Malaysians Share Their Uneasiness At Being Approached By A Korean Religious Group

The group believes in a 'God the Mother', but no sex trafficking cases have been linked to them.

Cover image via Tumblr

A student from a Subang Jaya-based university is warning others to be wary of alleged cult members who approach them to talk about 'God, the mother'

In a Facebook post, which went up on the university's confessions page on 9 August, the anonymous student shared that their girlfriend was approached by members of the group and forced to listen to them.

The post was accompanied with screenshots of tweets that claimed the 'cult-like' group believes in both 'God the Father' and 'God the Mother'.

Image via Facebook

Based on the encounters shared in the comments by other students, targets are usually approached by two people under the guise of asking for help

Most recently, netizens have alleged that members of the group approached them at the Asia Jaya LRT station.

One netizen claimed the they were approached by 'two ladies whose English are so so' and are believed to be of South Korean descent. The women wouldn't let the target go and insisted on telling them about 'God the Mother', before finally leaving them with a brochure.

Image via Facebook

Another netizen claims they were targeted once in their college foyer and another time in a shopping complex nearby.

Image via Facebook

The group is believed to operate in various areas as well, as another netizen claimed the group approached them in Sungai Long.

Image via Facebook

Other methods may include asking targets to fill up a survey for 'college purposes' beforehand.

The 'missionaries' are believed to use fear tactics to coerce their targets into attending their 'Bible study' meeting.

In most cases, the targets are young female students.

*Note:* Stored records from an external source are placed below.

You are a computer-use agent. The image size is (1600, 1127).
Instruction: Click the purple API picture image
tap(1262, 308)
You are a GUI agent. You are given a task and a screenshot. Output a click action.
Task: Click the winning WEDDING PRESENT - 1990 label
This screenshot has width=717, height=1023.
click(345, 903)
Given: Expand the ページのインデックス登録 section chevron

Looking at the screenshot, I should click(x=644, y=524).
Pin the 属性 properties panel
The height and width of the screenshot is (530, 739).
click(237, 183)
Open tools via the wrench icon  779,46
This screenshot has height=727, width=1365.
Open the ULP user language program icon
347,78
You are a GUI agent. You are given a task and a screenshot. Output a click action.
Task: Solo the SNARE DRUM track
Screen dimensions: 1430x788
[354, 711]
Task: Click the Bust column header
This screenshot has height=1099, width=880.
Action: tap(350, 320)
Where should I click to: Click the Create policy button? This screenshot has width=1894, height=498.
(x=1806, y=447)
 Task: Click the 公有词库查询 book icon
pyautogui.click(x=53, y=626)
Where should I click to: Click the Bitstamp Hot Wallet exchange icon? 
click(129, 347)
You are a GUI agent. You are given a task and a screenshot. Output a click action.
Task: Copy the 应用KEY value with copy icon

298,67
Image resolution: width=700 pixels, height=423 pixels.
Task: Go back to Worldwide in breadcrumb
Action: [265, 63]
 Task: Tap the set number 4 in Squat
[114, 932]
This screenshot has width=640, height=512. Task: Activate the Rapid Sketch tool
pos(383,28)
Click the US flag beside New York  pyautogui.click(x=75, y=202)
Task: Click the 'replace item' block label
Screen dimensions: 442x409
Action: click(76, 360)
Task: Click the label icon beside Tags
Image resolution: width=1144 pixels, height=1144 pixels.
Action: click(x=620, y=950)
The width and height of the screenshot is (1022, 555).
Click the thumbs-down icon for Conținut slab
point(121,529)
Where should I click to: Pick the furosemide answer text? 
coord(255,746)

The group is internationally known as the World Mission Society Church of God (WMS)

WMS' website states that it was founded in 1948 by Ahnsahnghong and claims to have over two million members from 2,500 local churches that have been set up in 175 countries.

According to claims from ex-members of the group, people who join the church are slowly isolated from family and friends and are brainwashed into donating 10% of their income to it.

It is also believed that members are told that Gil Jah Chang, a South Korean woman in her 70s is 'God the Mother'.

Lawsuits filed by ex-members in the United States have accused the church of forced abortions, micro-managing members' free time, and forbidding them from using the Internet.

Various viral posts have also claimed that 'God the Mother' is a code word used in human trafficking.

However, previous investigations have not found any proof to substantiate these claims.

In one such viral incident, a now-deleted Twitter thread claims that targets who are asked about 'God the Mother' will notice that there are people who are near or following them and that they should "find a security guard or stay in a group".

Rumours about the alleged link between the group and human trafficking are believed to have started when college students were "asked to join these recruiters for a [B]ible study and to learn about God the mother", according to the user. 

Image via Facebook

Lexington Police Public Information Officer Jervis Middleton in the United States confirmed that rumours about the church's involvement in human trafficking were 'untrue'.

"We have investigated this complaint and have found nothing to substantiate that this group is or has been involved in any criminal activity," Middleton told WKYT-TV on 30 December 2017.

On 21 February 2020, Cromwell Police Chief Denise Lamontage told The Middletown Press, "Recent social media posts discussed concerns that this is a scheme and may have a direct involvement with a human/female sex trafficking ring. In order to complete our due diligence, Detective Pietraoia investigated these claims and determined this was not connected to a sex trafficking ring."

In these situations, the best thing to do is to avoid engaging with the group altogether

However, if you feel that you're in danger, here are some steps to take, as recommended by the Royal Malaysia (PDRM):

- Pretend to be on a phone call with someone and loudly mention your location.

- Note down the number plate of the vehicle/taxi that you are about to board or of a suspicious vehicle approaching you.

- Press all the buttons on the lift you're in and, if needed, press the emergency alarm.

- Get a pepper spray ready.

- If you suspect that you're being followed by another vehicle, drive to the nearest police station or to a crowded area.

- If in the backseat of a suspicious vehicle, use your handbag strap to strangle the driver from behind.

- If you're being followed, quicken your steps or run to the nearest business area.

- If a perpetrator enters your house, run into the kitchen where chili powder, plates, and knives can be used as a weapon. Throw whatever items you can to make loud noises to attract your neighbours' attention.